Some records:
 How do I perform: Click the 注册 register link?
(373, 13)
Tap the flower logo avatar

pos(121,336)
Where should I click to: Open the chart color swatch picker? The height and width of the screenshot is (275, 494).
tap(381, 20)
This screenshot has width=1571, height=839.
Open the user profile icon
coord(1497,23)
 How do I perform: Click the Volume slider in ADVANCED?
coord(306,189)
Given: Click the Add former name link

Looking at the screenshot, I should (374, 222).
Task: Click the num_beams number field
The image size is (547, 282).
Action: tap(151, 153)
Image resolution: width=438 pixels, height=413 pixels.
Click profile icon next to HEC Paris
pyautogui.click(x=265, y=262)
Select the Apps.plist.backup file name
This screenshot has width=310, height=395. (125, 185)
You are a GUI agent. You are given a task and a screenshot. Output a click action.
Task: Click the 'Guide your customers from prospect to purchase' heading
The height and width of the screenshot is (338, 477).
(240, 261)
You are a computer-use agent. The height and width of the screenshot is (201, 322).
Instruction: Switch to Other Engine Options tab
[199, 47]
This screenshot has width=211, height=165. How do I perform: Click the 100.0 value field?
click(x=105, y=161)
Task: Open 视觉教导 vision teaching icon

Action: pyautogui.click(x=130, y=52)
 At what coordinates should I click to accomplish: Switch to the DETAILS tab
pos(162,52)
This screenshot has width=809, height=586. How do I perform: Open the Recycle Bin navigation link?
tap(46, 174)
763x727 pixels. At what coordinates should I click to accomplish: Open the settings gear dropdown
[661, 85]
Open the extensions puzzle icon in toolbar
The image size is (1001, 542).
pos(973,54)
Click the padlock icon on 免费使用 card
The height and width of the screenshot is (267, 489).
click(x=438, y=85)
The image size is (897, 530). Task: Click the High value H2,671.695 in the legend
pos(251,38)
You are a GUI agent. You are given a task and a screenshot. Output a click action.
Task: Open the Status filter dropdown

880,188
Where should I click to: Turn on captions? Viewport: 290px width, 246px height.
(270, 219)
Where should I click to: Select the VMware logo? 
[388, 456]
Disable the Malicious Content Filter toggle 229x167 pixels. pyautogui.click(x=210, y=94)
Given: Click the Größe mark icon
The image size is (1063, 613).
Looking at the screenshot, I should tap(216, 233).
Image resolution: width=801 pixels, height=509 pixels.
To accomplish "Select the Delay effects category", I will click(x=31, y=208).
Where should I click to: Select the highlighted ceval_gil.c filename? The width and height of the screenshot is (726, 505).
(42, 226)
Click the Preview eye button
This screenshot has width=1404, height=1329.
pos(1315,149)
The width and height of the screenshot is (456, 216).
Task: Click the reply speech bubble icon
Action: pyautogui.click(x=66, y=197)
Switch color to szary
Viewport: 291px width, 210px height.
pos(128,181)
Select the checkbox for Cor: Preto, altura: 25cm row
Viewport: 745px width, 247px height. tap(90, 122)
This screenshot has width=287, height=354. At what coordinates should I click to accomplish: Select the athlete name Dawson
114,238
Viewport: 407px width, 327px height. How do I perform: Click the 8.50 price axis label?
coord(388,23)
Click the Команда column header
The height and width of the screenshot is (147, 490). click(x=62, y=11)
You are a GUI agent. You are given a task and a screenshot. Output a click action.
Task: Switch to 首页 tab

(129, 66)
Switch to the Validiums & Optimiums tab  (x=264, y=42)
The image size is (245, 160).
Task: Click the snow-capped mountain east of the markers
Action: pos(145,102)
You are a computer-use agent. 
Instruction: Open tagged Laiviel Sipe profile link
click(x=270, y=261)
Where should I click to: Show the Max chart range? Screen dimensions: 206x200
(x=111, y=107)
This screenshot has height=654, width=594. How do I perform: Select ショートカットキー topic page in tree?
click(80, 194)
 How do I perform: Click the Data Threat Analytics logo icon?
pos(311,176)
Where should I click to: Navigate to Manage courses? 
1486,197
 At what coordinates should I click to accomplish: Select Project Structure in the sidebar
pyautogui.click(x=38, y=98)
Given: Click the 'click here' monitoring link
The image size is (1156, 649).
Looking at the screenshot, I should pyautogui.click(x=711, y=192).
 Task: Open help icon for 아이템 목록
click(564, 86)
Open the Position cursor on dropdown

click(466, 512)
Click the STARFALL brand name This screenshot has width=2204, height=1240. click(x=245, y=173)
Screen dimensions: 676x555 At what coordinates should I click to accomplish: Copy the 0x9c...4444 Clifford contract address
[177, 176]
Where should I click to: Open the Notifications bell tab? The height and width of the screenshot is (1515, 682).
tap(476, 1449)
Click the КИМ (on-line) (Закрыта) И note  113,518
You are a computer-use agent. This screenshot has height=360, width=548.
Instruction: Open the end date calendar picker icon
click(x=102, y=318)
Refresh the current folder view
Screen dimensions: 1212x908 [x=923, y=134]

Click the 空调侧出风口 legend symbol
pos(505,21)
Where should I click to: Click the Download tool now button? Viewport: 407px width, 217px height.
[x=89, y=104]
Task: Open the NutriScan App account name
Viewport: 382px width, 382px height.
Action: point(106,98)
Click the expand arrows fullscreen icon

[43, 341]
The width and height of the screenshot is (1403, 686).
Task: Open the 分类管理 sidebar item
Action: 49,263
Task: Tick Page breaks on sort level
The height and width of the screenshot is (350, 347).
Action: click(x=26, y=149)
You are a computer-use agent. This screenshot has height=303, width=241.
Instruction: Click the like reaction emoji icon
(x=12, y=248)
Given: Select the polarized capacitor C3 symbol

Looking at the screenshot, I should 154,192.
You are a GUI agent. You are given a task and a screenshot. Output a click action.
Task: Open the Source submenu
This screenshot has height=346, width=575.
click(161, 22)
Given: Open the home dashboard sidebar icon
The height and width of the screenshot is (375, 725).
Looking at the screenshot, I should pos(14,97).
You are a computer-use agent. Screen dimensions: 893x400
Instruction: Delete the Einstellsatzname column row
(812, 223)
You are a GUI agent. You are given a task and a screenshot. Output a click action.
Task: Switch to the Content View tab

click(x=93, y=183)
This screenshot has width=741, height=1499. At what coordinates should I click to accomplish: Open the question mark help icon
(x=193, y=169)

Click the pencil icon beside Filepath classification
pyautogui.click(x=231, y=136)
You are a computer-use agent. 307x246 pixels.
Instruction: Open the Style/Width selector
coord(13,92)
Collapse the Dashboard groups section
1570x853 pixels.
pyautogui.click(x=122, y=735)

§ Goal
Identify every line in the records that contains the word "legend", and copy each of those lines in full.

§ Task result
The image size is (897, 530). Task: Click the High value H2,671.695 in the legend
Click the 空调侧出风口 legend symbol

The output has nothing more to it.